**Work instruction**
Give back exactly the stretch of data below from the line holding "Click the HDP column header" through the line holding "You are a computer-use agent. The width", both ends included, and leave the remaining lines out.

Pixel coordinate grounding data
>>>

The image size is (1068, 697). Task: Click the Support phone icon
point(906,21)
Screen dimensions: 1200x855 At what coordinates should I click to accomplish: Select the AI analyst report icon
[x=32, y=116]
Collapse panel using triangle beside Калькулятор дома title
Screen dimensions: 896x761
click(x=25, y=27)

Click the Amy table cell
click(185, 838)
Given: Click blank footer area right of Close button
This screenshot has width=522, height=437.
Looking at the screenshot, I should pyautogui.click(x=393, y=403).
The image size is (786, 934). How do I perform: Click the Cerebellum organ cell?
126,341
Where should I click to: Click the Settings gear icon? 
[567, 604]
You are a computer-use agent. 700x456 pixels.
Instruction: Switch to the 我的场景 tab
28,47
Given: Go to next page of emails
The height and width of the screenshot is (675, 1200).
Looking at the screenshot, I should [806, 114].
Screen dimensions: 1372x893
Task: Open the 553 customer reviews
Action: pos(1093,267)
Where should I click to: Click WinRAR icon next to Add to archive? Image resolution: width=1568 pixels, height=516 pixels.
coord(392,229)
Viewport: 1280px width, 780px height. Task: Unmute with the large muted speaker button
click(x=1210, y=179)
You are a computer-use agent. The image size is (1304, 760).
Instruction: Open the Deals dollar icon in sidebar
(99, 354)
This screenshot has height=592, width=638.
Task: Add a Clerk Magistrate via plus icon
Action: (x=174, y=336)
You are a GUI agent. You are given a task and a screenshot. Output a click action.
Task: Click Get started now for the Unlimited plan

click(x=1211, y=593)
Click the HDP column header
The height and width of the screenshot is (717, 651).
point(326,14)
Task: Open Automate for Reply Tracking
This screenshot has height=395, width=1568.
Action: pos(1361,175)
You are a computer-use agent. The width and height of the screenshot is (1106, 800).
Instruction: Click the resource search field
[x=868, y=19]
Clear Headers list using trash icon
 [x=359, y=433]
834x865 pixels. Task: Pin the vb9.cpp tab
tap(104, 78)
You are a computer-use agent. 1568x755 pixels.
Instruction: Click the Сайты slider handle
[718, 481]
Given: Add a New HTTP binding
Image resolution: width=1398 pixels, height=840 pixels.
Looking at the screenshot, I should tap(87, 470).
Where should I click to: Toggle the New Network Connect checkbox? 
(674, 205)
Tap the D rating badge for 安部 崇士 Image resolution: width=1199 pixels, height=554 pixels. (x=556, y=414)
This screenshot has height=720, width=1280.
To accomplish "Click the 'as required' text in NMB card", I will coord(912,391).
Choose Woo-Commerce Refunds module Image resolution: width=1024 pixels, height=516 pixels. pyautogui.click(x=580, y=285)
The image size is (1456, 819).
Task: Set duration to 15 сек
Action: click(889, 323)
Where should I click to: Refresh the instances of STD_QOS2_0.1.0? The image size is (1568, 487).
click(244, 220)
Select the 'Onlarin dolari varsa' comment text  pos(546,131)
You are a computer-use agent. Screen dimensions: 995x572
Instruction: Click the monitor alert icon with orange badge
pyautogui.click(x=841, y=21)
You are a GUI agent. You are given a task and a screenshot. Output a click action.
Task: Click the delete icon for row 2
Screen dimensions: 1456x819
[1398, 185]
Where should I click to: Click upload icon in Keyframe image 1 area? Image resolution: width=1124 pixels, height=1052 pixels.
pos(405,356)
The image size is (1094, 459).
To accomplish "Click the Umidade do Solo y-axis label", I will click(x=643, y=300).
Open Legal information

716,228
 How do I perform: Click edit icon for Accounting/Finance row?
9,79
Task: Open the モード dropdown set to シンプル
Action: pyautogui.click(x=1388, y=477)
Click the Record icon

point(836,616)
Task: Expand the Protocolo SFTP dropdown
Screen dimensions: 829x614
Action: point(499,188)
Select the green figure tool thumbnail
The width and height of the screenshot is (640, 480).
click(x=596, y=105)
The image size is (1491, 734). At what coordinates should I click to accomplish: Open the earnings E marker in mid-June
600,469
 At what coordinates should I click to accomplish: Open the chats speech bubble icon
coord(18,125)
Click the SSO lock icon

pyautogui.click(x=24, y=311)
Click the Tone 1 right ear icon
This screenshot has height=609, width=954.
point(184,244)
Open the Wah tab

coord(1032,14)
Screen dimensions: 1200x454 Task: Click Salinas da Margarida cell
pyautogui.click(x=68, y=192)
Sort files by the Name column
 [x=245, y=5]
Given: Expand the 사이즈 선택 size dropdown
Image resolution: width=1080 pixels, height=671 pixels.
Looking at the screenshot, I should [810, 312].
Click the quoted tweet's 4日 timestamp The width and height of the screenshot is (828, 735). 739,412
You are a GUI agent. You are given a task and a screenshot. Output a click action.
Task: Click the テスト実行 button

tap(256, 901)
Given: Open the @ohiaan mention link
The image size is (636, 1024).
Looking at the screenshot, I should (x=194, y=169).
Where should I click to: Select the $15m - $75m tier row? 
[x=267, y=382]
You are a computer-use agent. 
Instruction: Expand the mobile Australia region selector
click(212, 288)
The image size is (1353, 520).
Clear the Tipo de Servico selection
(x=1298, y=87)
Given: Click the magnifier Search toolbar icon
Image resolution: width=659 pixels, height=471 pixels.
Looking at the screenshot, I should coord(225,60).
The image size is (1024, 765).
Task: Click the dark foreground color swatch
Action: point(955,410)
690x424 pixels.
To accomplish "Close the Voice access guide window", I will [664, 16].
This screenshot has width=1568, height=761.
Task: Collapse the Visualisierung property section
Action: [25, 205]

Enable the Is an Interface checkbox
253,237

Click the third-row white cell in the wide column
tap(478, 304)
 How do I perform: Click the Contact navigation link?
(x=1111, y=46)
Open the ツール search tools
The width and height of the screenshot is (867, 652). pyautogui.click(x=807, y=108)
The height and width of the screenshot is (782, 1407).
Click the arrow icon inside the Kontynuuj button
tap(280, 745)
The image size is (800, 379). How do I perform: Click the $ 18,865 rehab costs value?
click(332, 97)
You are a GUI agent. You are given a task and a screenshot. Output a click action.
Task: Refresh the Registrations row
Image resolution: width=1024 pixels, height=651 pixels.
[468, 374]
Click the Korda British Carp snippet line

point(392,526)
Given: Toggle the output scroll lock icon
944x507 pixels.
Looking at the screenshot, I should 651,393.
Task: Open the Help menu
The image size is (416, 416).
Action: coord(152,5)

<<<

**Finished task**
Click the HDP column header
The height and width of the screenshot is (717, 651).
point(326,14)
Task: Open Automate for Reply Tracking
This screenshot has height=395, width=1568.
Action: pos(1361,175)
You are a computer-use agent. The width and height of the screenshot is (1106, 800).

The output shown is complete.